Submission to the 16th Series Review of the Consumer Price Index

Revised 9 March 2010

By Mr Tom Hayes of ACPSRO

Downloadable Versions: (requires Adobe Reader)

Full Document (PDF, 179KB)
Summary (PDF, 118KB)

Executive Summary

It is an injustice to public sector retirees whose pensions are indexed to movements in the CPI:

  1. That CPI indexation no longer maintains the purchasing power of their pensions as intended by Professor Pollard when he recommended CPI indexation in 1973; and
  2. That the ABS makes almost no attempt to correct long held beliefs in the community that CPI indexation does maintain the real world purchasing power of a pension.

Prices that go into measuring the CPI are “pure” prices. That is they have been discounted for any perceived improvement in the quality of a product. Pure prices are not shelf prices. Shelf prices are what must be paid to purchase a product.

Discounting prices for changes in quality is in keeping with international best practice but it has wrecked the CPI as an index of what is needed to maintain the real world purchasing power of a pension or a benefit. This is because the CPI no longer even approximates the movement in the shelf prices of a basket of goods. As a result a pension indexed by CPI cannot maintain purchasing power as experienced by pensioners and as understood by most Australians.

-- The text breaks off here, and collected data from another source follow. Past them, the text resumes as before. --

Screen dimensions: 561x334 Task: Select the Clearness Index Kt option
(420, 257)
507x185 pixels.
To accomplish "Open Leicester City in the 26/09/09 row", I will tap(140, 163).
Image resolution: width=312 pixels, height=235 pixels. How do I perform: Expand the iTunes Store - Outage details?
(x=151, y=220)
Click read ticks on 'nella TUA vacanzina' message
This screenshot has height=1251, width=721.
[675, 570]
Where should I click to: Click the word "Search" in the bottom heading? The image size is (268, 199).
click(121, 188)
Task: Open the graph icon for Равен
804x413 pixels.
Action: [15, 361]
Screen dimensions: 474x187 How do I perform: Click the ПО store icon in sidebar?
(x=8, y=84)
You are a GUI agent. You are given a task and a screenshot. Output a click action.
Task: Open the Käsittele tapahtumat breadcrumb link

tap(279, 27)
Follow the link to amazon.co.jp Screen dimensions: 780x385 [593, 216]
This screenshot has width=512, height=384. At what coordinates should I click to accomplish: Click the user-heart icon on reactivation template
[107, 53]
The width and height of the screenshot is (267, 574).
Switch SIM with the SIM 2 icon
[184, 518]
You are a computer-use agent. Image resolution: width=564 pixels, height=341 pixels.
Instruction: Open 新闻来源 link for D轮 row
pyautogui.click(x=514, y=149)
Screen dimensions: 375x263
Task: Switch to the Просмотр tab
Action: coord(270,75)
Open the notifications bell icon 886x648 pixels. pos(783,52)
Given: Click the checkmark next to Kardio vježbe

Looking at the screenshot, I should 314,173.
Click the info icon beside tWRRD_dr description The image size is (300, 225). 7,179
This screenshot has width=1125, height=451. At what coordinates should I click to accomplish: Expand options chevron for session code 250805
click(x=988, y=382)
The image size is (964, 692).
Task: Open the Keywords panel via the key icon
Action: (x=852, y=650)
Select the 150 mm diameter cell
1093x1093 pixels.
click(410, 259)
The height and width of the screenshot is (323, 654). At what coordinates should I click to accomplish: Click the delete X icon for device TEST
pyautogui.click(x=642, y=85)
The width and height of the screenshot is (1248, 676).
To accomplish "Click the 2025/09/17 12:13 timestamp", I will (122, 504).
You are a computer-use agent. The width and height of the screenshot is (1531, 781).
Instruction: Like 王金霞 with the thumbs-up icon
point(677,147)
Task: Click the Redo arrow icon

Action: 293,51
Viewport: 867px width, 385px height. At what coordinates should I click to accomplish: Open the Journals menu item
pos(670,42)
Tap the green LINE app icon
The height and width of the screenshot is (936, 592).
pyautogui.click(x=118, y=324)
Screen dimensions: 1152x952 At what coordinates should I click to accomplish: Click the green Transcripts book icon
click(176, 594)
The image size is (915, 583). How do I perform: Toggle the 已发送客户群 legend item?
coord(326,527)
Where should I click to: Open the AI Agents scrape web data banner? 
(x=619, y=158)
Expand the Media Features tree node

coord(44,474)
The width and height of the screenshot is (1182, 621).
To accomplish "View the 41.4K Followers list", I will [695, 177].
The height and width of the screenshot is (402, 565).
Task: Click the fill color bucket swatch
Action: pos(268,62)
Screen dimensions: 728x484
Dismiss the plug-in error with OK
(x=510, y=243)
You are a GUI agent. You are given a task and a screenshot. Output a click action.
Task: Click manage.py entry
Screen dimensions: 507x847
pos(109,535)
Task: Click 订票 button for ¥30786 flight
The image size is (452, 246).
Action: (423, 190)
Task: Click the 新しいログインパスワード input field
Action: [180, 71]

It is a sad lapse by the ABS that it does not maintain any data about the extent of the adjustments it makes to shelf prices for changes in the quality of products. This frustrates any academic analysis of the issue.

Quality adjustments are thought to account for a reduction in the annual increase in the CPI of between 1% and 2%. An erosion of a pension by just 1% pa will after eighteen years depress that pension by 20% in the eighteenth year. If the erosion is 1.5% pa it will take only twelve years for the reduction in the pension to equal 20%.

The present arrangements for the indexation of public sector pensions go back to the March 1973 report, Enquiry into Superannuation Pension Updating, by Professor A. H. Pollard. Significant erosion of CPI indexation as a means of maintaining purchasing power must have come after that time. Any fair and conscientious reading of Pollard’s report in its entirety shows that he had not the slightest inkling that the real world purchasing power of a pension indexed to CPI could be eroded as it is today by quality corrections.

Pollard devoted a whole chapter to discussing the desirable criteria for the adjustment of a pension. He wrote about the need for pension updating:

His conclusion was:

The requirements of paragraph 2.1 are only satisfactorily met if an employee can be certain that adjustments will take place to what is considered to be an adequate pension on retirement, that those adjustments will take place frequently and that as a result of the adjustments he will continue to be able to buy the same range of goods and services despite increased costs. Costs increase almost continuously and maintenance of the purchasing power of a pension is therefore not achieved if pension adjustments are infrequent.

I therefore consider the appropriate criteria for pension adjustment in changing economic circumstances to be that



and third, (which follows from the second)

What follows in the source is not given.